I have no idea where the inclination to add FD&C Blue #1 and Red #40 came from. I certainly didn’t care (not when there’s another label proclaiming 12% alcohol!). I would imagine that it has to be regulatory, since this isn’t even the class of product that do-gooders are worried about. On a related Adam Ozimek note regarding slippery slopes, an Iowa Congressman proposed legislation banning the mixing of alcohol with caffeinated beverages. I don’t think it got anywhere.

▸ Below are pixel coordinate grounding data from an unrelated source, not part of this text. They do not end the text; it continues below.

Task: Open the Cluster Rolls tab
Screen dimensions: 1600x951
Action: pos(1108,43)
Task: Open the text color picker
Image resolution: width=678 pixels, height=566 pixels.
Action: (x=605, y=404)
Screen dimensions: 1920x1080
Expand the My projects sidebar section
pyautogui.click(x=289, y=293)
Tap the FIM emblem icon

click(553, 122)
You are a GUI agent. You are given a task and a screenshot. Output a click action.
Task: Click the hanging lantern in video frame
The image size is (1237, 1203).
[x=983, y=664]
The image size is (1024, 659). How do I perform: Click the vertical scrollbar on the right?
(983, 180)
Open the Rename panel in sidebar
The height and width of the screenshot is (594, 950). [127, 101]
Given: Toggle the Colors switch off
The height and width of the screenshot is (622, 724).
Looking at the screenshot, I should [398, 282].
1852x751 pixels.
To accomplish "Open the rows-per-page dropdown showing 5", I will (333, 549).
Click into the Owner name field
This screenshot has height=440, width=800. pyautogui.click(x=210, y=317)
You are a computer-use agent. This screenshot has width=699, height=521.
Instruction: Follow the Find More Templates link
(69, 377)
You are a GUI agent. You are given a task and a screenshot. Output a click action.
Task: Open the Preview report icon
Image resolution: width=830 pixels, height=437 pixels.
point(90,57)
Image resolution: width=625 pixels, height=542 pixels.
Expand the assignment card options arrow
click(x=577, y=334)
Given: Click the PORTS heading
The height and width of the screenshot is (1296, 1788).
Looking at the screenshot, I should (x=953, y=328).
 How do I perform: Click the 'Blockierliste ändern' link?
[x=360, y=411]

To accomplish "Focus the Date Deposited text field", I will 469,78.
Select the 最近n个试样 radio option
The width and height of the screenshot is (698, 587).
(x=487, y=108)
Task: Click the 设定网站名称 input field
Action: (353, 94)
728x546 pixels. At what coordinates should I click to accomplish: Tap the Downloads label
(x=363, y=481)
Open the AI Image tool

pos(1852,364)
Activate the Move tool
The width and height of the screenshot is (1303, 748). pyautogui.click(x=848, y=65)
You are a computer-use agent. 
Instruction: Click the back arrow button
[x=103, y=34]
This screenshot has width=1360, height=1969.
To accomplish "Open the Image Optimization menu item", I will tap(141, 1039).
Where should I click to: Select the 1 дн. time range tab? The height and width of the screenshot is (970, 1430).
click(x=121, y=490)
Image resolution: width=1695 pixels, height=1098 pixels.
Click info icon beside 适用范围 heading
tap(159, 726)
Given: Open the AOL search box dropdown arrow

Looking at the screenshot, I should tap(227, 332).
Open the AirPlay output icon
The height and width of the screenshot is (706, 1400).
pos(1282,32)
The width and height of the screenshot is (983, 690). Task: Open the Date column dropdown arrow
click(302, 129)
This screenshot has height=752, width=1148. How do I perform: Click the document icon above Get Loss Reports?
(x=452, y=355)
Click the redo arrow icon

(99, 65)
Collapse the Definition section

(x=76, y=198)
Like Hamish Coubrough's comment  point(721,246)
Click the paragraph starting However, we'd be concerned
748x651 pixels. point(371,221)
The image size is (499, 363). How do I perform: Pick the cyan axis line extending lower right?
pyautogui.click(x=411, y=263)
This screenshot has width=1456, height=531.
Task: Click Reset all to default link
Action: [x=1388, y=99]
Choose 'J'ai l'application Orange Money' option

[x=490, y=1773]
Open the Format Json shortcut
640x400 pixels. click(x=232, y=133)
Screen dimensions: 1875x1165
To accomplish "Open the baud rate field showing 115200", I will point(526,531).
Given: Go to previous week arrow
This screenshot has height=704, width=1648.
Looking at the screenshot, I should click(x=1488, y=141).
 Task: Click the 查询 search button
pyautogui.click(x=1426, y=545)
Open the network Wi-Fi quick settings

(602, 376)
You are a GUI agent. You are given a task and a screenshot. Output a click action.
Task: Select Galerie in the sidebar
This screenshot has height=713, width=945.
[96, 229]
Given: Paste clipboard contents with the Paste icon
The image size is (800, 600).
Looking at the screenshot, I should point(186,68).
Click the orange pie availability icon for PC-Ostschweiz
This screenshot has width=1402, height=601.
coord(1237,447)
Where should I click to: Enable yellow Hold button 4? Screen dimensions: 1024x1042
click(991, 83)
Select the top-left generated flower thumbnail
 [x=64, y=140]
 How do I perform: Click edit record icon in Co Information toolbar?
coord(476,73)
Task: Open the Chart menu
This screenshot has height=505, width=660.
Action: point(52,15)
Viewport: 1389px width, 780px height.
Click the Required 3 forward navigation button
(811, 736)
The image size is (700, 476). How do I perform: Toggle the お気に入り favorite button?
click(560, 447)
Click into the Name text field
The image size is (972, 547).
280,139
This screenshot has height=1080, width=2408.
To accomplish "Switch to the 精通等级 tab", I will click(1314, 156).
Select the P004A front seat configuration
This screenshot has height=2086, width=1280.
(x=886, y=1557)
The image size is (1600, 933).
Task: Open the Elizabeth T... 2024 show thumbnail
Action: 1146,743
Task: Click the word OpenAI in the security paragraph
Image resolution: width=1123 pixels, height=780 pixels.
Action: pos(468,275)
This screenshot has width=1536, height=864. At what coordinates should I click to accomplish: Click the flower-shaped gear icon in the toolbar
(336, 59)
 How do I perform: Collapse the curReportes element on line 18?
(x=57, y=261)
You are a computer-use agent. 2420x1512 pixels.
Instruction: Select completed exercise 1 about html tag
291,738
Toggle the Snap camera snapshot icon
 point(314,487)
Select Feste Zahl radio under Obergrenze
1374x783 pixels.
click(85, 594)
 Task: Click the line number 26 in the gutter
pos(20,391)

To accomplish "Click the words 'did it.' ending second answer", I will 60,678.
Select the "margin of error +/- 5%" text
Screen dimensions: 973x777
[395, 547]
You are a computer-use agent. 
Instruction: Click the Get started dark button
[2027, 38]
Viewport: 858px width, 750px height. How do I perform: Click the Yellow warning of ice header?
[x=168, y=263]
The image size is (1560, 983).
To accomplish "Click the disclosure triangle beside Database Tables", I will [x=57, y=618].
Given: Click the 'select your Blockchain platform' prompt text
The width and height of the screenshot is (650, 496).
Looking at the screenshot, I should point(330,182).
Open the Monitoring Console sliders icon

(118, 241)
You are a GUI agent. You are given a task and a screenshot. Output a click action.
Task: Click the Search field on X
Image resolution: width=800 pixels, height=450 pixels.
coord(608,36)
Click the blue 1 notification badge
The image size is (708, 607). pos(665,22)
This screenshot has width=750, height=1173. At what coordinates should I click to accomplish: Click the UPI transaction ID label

Update: Indeed, it looks as if this is due to regulation. So maybe not so much market reform leader as harbinger of regulatory burden. Apparently cochineal extract and carmine carry risks of severe allergic reaction, including anaphylaxis. I actually agree with this, as labels are fairly benign from a cost perspective, and widely illuminating if you happen to have such a condition. Much more rational than a ban based on dubious evidence.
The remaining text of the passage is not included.